O presidente da escola de samba Acadêmicos de Niterói , Wallace Alves Palhares, responde como réu em um processo judicial que investiga a morte da menina Raquel Antunes, de 11 anos, ocorrida durante o Carnaval de 2022, na área de dispersão do Sambódromo do Rio. O caso voltou a ganhar repercussão após a agremiação alcançar destaque nacional com um desfile em homenagem ao presidente Luiz Inácio Lula da Silva neste ano.
A criança foi atingida por um carro alegórico em movimento e acabou prensada contra um poste. Ela sofreu múltiplos traumas, passou por cirurgia — incluindo a amputação de uma das pernas — e morreu dias depois, enquanto estava internada em uma unidade de terapia intensiva.
Após o acidente, o Ministério Público do Rio de Janeiro denunciou oito pessoas por homicídio culposo, quando não há intenção de matar. Na época, Palhares ocupava a presidência da Liga-RJ, responsável pela organização dos desfiles da Série Ouro. Segundo a acusação, teriam ocorrido falhas na fiscalização e na segurança da área de dispersão, local onde circulam veículos de grande porte após os desfiles.
A Justiça aceitou a denúncia, tornando o dirigente réu em ação que tramita na 29ª Vara Criminal do Rio de Janeiro. A defesa de Palhares e representantes da liga sustentam que o controle do espaço e o isolamento das alegorias não seriam atribuições diretas da entidade, mas de órgãos municipais e de outros responsáveis pela operação do evento.
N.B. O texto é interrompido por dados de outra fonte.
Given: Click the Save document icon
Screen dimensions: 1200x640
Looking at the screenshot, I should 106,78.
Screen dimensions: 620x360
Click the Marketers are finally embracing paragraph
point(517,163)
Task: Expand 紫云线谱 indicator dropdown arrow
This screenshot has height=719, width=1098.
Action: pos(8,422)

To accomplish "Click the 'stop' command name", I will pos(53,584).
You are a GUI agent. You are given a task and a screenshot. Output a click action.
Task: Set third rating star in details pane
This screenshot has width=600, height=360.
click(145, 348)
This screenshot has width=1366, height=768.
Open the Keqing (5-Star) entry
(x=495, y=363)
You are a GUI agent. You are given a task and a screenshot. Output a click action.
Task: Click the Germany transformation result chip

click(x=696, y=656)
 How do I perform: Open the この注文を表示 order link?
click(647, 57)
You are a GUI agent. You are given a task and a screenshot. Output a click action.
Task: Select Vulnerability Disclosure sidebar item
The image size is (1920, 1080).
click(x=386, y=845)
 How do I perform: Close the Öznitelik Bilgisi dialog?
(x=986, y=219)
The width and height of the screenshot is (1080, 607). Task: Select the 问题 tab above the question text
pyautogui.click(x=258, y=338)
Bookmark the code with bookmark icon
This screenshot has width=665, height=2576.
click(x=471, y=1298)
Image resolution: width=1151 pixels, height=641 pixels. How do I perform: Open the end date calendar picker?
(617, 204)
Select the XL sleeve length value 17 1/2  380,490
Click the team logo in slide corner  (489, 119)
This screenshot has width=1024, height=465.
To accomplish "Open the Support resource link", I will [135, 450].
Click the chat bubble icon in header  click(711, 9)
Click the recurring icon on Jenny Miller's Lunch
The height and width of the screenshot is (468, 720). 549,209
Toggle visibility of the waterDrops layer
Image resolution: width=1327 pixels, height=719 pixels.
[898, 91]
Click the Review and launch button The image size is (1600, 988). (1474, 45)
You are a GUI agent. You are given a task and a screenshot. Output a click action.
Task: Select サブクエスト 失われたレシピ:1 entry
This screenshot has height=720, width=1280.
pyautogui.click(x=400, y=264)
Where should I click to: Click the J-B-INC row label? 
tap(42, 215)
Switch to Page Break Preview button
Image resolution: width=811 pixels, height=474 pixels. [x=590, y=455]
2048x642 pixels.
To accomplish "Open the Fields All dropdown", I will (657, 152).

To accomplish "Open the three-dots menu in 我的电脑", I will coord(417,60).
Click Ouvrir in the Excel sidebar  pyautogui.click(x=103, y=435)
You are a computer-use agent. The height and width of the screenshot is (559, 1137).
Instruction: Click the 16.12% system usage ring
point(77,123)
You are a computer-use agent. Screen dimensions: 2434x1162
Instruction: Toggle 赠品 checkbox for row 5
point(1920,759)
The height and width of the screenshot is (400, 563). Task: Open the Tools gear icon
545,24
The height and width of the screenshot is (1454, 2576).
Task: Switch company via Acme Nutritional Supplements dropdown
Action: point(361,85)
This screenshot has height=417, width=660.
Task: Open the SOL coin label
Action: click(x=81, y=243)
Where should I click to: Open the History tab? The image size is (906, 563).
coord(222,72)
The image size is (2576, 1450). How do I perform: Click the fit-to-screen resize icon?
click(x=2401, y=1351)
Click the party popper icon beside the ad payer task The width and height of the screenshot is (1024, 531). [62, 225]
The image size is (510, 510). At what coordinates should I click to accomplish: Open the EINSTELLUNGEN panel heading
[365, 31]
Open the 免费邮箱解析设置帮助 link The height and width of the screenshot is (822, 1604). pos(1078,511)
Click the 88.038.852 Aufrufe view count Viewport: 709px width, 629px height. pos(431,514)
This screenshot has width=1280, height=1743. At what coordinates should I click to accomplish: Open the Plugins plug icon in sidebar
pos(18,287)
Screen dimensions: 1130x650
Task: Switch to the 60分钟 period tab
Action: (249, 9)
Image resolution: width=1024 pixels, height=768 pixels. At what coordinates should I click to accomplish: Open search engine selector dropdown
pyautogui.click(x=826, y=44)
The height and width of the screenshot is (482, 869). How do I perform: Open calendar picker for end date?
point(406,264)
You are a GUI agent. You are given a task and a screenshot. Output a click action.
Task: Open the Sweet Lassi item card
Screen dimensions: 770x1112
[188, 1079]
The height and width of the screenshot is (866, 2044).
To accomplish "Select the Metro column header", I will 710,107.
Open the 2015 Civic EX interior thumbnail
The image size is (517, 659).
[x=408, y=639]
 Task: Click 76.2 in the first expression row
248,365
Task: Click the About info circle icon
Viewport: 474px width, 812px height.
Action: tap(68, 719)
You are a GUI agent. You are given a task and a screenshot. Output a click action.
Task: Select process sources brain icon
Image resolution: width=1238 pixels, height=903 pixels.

As investigações, entretanto, apontaram que crianças transitavam próximas aos carros alegóricos sem barreiras de proteção adequadas ou acompanhamento de segurança. O processo permanece em andamento e, em 2025, foram marcadas audiências para o depoimento de testemunhas indicadas pelas partes. Até o momento, não há decisão final da Justiça.